### WHAT THE TASK ASKS
Output exactly the lines from the one holding "The height and width of the screenshot is (1372, 930)." through the final line of the entries.

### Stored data
- Opening Delimiter -
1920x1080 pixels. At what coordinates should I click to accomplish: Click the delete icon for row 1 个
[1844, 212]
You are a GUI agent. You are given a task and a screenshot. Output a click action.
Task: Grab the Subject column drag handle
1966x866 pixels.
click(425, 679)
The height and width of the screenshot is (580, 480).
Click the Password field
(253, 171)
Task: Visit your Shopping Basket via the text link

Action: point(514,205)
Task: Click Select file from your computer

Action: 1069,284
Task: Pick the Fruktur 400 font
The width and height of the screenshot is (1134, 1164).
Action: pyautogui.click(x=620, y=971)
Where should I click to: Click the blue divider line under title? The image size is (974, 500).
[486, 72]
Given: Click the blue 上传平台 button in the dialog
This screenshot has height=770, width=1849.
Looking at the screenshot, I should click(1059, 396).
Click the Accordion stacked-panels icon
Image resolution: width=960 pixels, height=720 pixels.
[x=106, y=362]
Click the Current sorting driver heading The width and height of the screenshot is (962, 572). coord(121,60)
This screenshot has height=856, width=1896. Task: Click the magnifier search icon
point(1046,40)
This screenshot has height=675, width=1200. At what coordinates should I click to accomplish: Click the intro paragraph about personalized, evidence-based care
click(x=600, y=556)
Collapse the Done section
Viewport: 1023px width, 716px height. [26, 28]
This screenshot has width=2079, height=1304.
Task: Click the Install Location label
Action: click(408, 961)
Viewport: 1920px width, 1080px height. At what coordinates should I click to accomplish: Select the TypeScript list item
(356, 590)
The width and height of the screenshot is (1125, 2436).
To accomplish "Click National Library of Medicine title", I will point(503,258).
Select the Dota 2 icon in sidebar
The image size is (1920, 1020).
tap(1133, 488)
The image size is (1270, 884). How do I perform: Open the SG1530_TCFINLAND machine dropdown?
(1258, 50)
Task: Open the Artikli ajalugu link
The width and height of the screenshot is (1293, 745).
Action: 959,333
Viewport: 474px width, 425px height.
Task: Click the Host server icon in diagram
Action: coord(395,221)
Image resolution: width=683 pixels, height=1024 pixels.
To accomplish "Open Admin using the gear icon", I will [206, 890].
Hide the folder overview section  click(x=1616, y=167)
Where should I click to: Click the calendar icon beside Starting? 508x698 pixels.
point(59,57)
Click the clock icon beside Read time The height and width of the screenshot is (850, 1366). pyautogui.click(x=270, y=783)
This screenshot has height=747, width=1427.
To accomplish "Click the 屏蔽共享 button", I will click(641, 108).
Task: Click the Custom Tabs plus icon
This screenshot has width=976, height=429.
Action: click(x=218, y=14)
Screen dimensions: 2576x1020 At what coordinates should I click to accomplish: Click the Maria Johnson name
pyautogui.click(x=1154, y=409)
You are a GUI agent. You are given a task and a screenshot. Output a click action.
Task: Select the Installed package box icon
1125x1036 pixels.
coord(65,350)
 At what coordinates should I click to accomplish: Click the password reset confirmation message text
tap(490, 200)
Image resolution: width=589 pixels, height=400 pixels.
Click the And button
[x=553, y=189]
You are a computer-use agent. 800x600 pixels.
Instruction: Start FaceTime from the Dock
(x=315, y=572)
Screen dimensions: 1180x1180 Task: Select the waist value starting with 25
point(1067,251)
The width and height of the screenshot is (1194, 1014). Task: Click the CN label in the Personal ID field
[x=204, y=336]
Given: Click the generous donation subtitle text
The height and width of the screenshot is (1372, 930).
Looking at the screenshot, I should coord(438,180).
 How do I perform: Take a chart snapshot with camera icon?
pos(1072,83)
- Closing Delimiter -
### SOLUTION FOR THIS TASK
The height and width of the screenshot is (1372, 930).
Looking at the screenshot, I should coord(438,180).
 How do I perform: Take a chart snapshot with camera icon?
pos(1072,83)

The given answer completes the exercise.